▶ [YOUR INSTRUCTIONS]:
Pull out every line below that contains the string "column". Case counts.

▶ [DATA RECORDS]:
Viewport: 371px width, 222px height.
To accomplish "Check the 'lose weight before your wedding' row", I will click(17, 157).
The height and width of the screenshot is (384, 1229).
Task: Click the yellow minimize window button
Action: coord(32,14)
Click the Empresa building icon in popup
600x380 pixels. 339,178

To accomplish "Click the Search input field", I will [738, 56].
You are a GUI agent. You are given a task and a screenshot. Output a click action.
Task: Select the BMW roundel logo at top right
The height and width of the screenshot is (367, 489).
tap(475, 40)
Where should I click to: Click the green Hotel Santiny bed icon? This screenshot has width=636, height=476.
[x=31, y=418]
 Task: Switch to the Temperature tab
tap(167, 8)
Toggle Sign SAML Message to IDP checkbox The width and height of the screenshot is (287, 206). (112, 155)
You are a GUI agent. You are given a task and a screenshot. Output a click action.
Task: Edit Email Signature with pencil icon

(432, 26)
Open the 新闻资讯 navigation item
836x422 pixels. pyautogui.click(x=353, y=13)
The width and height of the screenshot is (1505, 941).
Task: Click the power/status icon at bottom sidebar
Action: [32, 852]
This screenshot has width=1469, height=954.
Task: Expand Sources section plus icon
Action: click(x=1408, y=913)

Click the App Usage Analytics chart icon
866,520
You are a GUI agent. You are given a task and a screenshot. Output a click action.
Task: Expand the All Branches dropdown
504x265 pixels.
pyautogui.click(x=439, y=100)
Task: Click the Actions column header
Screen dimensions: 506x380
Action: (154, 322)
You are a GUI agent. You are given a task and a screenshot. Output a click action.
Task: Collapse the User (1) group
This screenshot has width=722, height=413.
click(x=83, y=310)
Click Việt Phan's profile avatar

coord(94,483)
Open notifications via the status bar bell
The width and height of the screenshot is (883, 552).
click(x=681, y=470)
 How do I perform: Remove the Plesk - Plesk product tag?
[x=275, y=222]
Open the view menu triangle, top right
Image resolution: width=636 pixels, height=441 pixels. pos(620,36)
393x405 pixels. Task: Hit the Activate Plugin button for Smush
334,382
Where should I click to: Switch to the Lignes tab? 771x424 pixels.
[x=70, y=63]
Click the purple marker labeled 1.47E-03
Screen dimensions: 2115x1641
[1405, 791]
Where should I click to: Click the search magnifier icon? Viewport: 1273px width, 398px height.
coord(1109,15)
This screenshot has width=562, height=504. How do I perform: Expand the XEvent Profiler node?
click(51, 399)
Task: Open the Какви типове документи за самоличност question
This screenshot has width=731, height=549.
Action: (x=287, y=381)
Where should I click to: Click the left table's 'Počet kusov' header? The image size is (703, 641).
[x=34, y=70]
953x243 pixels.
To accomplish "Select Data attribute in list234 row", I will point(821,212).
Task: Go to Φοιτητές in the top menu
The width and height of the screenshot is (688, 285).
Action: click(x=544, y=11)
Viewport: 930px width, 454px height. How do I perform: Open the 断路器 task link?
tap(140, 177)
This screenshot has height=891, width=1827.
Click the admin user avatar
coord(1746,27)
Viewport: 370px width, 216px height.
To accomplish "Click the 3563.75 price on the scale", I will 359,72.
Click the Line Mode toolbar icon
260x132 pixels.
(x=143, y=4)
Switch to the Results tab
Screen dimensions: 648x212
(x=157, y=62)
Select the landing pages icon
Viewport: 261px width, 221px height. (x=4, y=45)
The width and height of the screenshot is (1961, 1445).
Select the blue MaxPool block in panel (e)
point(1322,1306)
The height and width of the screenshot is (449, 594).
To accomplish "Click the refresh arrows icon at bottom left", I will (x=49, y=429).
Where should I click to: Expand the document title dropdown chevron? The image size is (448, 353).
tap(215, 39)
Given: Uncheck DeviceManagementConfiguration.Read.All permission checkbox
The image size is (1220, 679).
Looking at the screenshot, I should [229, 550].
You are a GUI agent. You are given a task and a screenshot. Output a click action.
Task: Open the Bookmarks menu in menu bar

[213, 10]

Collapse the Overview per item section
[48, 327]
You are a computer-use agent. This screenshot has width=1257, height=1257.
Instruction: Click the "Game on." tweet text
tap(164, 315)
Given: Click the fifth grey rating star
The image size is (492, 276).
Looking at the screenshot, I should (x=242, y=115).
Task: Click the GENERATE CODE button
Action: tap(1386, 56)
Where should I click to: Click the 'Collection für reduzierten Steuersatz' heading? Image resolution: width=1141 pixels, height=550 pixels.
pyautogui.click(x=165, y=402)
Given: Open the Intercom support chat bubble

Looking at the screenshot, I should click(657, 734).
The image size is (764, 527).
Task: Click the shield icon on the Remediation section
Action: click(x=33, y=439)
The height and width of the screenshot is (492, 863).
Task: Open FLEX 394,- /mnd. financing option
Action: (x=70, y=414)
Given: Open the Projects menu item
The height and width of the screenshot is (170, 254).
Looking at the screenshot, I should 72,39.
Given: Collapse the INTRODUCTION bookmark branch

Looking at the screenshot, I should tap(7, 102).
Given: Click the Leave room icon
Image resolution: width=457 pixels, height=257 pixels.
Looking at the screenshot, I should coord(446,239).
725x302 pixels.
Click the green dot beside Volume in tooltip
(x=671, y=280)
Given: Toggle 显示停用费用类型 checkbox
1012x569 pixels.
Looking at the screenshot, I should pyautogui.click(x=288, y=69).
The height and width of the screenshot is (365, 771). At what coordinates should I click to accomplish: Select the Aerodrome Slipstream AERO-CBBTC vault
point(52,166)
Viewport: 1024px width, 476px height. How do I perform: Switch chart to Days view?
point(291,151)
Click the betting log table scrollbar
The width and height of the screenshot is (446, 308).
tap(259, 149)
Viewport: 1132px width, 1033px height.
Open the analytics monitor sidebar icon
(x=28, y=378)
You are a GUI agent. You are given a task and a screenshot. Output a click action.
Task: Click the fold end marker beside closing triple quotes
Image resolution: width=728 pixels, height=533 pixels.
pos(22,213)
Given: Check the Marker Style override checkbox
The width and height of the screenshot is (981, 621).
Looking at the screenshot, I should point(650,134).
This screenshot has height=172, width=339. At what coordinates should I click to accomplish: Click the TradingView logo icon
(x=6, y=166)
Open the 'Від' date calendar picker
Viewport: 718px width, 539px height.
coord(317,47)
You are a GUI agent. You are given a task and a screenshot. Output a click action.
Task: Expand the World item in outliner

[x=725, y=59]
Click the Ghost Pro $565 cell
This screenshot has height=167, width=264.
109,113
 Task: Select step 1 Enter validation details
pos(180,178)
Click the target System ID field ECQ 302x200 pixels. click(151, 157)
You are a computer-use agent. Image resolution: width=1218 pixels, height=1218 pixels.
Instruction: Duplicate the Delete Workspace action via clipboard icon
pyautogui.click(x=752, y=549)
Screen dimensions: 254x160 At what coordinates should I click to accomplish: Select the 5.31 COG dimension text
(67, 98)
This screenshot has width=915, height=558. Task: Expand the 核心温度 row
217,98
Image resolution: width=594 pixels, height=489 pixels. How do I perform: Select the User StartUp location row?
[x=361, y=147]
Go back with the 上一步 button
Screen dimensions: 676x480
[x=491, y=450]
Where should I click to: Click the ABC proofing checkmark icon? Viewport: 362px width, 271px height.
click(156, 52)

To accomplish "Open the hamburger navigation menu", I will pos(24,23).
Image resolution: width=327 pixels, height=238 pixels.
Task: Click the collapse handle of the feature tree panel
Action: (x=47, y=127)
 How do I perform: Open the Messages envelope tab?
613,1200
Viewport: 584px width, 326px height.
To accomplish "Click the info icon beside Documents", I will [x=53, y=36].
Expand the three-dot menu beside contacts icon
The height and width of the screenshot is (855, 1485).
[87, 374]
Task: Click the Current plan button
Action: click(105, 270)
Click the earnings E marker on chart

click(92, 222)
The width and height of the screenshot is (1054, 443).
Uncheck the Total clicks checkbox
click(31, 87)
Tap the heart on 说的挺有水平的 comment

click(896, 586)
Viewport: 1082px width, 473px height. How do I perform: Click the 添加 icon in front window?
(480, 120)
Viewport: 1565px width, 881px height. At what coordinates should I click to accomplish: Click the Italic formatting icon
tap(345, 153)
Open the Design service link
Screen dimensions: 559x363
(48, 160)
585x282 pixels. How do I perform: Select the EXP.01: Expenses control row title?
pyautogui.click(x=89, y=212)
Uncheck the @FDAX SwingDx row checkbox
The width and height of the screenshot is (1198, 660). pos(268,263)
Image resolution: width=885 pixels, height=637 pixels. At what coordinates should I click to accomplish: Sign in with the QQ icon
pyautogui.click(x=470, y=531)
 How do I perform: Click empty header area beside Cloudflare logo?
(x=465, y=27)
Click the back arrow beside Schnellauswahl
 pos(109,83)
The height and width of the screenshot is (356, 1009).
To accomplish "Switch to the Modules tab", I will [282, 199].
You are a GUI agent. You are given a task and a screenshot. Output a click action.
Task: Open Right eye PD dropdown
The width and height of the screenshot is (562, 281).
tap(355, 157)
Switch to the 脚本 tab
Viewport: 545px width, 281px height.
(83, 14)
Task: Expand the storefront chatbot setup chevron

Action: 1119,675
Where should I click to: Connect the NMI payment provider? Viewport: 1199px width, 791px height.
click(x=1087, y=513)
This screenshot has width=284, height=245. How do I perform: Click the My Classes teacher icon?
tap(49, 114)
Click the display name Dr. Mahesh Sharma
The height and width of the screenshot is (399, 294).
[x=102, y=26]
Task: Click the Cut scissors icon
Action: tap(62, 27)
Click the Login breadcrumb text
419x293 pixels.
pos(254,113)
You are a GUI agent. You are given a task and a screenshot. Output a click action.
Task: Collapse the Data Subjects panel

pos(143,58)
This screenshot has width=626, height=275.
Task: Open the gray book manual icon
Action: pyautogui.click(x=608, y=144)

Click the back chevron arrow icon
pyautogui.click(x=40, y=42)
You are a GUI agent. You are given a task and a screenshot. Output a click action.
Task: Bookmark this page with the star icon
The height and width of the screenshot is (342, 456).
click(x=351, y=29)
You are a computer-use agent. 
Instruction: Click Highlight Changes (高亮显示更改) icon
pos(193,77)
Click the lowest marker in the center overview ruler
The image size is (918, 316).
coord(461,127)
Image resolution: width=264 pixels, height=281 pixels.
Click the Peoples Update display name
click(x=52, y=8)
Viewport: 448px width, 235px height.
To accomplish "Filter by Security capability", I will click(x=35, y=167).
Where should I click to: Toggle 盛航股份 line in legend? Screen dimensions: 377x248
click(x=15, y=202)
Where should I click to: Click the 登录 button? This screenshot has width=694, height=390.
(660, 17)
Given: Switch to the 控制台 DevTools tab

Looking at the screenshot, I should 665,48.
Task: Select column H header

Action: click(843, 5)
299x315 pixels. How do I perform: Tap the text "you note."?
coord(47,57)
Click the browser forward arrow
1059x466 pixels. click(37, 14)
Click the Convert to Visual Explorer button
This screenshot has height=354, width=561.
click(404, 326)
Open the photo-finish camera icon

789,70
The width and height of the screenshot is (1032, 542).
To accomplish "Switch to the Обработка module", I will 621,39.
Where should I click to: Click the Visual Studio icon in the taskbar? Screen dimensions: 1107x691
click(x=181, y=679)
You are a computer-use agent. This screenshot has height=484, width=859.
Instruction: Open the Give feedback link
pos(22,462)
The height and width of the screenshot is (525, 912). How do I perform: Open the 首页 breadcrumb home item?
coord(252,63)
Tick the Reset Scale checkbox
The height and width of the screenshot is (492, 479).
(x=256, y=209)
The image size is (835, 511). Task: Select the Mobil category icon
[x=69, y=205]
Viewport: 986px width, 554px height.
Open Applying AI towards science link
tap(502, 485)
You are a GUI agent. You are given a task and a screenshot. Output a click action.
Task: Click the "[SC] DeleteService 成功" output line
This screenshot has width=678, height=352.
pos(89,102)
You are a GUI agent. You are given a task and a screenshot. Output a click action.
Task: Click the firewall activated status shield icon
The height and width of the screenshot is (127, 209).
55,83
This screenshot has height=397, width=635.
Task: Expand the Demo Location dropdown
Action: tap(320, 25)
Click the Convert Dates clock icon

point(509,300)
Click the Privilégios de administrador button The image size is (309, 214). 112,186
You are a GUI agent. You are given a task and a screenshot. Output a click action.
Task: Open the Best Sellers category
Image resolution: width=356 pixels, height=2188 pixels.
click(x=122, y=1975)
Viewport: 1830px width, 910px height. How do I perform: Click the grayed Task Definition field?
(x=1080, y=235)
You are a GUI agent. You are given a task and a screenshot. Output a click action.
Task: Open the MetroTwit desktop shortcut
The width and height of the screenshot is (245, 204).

▶ [EXERCISE SOLUTION]:
Task: Click the Actions column header
Task: Select column H header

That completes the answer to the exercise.